The closer we get to August 2 without a debt-ceiling extension, the worse all these effects will get. If we actually default, they will all get precipitously and instantaneously worse and will remain so for the foreseeable future.
And I haven’t even mentioned the longer-term consequences of a near-default, especially one that just kicks the can down the road. But there are many. They include: (1) increased inflation at home, due to rising interest rates and a falling dollar (which makes foreign goods more expensive here—including all those Wal-Mart products from China); (2) long-term increases in US interest rates, as foreigners no longer view US securities as risk-free investments and therefore demand higher returns to compensate for their now-demonstrated risk; (3) a stronger and ultimately successful push to decouple oil prices from the dollar, which will exacerbate oil-price inflation here at home (and at precisely the time that a global supply shortfall threatens to push prices up steadily and strongly); and (4) a general capital flight from the United States to foreign countries with greater political stability, less market volatility, faster GDP growth, and more sensible government generally.

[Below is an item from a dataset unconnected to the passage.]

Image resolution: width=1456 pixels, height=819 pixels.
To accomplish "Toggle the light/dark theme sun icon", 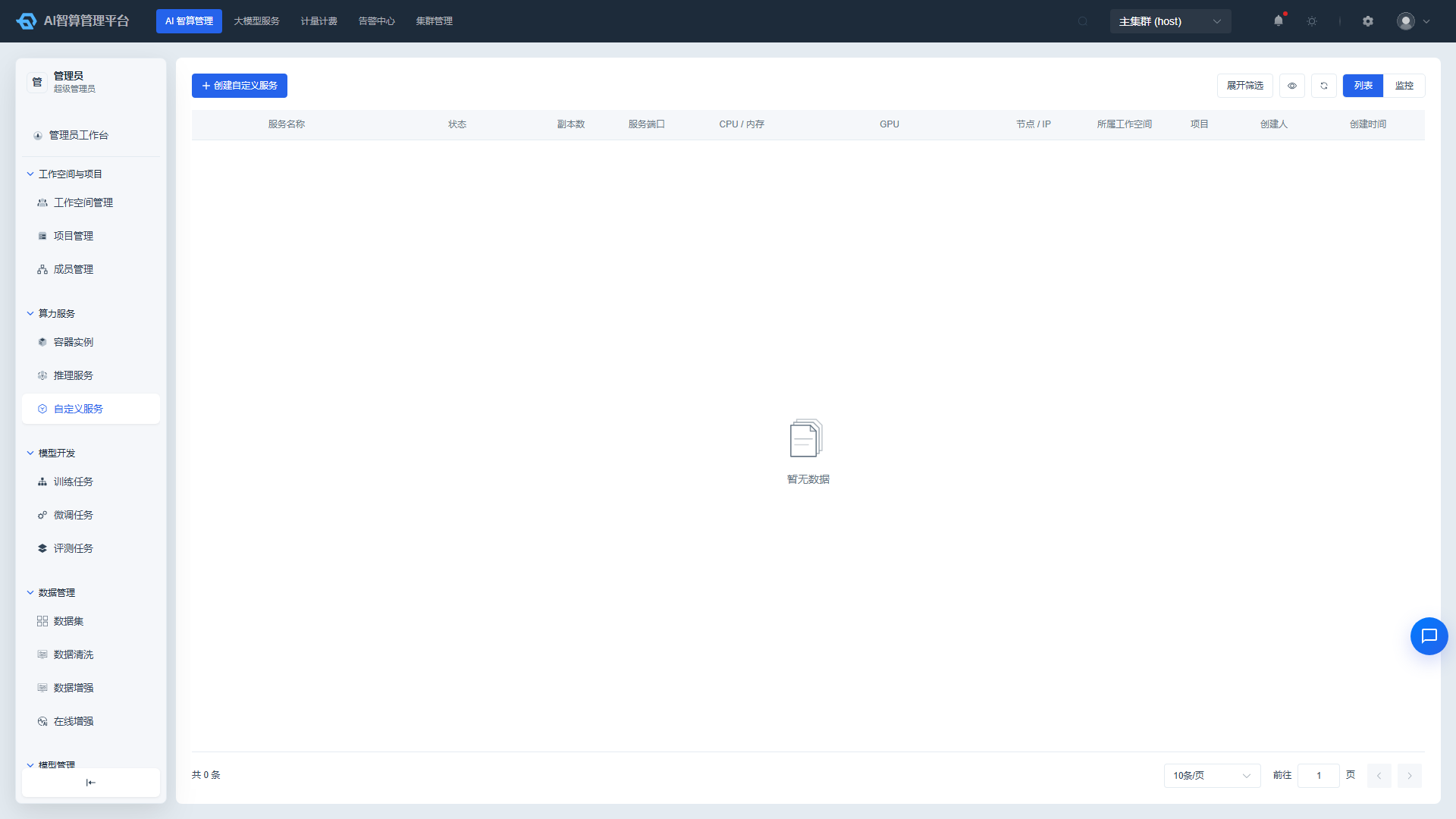I will (1312, 21).
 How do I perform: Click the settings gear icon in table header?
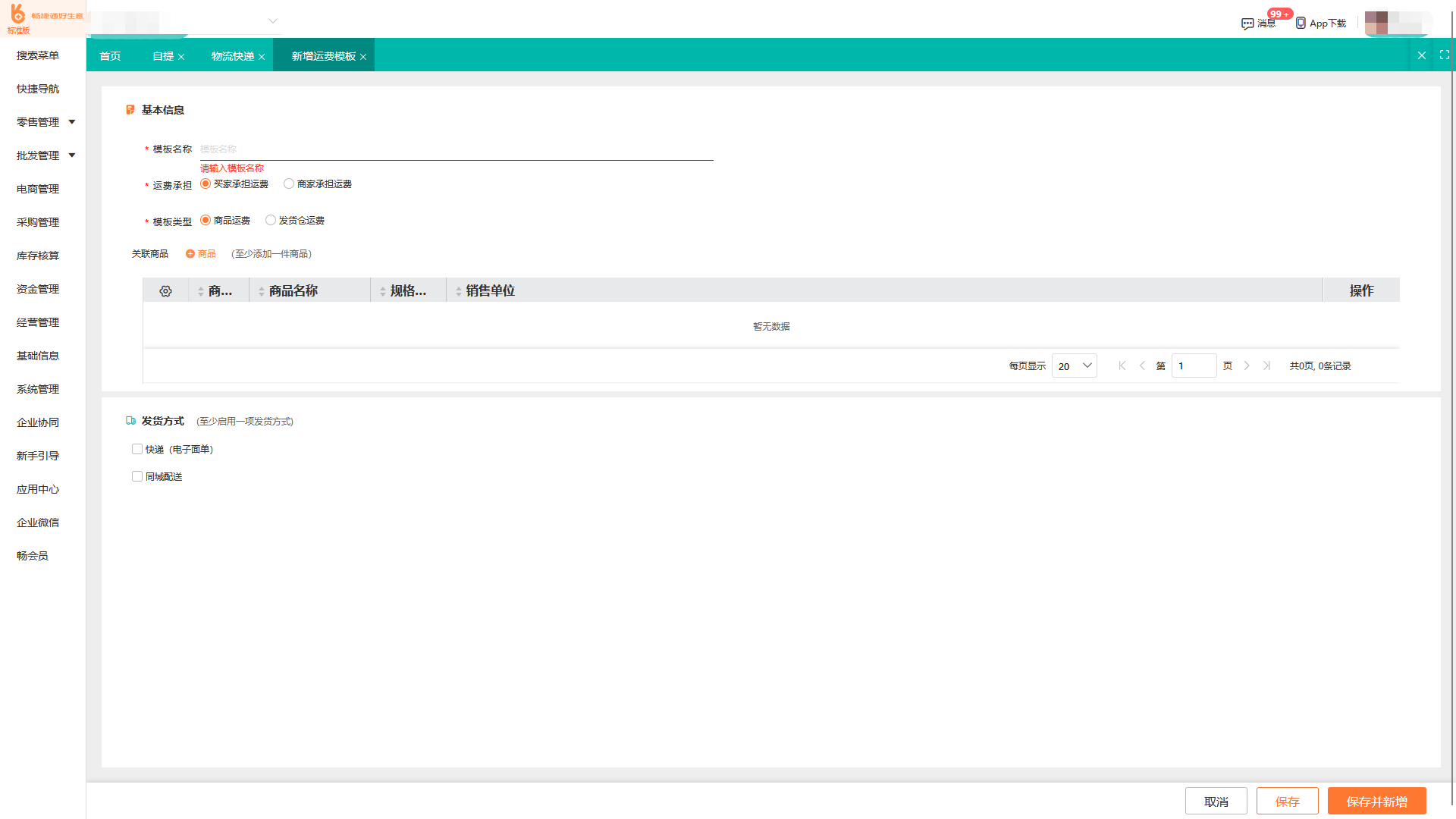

All this recalls a story from the Manhattan Project, which invented the world’s first atomic bomb. At that time, we didn’t know much about radiation and its effect on people. We did believe that a critical mass of fissile material, such as plutonium, would produce an atomic explosion if assembled or compressed with explosive force.
So one worker in the Project experimented with bringing subcritical masses of plutonium closer and closer together, quietly on his lab bench, to see what would happen. As they drew near to a critical mass, the smaller pieces produced a strange blue glow and palpable heat. The researcher, fascinated by these phenomena, became first member of the Project to die from radiation poisoning.
Both this Manhattan-project story and our extortion by default are tales of people unable to predict consequences. Like Uncle Sam’s mere near-default, a nuclear event below the level of an atomic explosion can be dangerous—even fatal—in unforeseen ways. Let’s all hope our economy doesn’t have to die like that hapless researcher to prove the point.
Update: Brooks on GOP Extremism
A mere hour after publishing the foregoing post, on which I’d been working for several days, I read David Brooks’ column today. In it, he castigated the GOP for failing to grab a very generous, concession-laden compromise on debt offered by the President. His title, “The Mother of All No-Brainers,” says it all.
I’ve mostly stopped reading Brooks lately. Once reasonable and centrist, he’s moved hard to the right along with the party whose indefensible actions he increasingly tries (vainly) to defend.
But his title caught my eye, as did this excerpt:
A thousand impartial experts may tell [the GOP extremists] that a default on the debt would have calamitous effects, far worse than raising tax revenues a bit. But the members of this movement refuse to believe it.With that, I fully agree. I do not agree with Brooks that a no-tax-increase compromise will ultimately be good for our country or its people. But his column is nevertheless worth reading, if only to confirm how far from the moorings of reason, compromise and moderation the extreme right wing has ripped the GOP.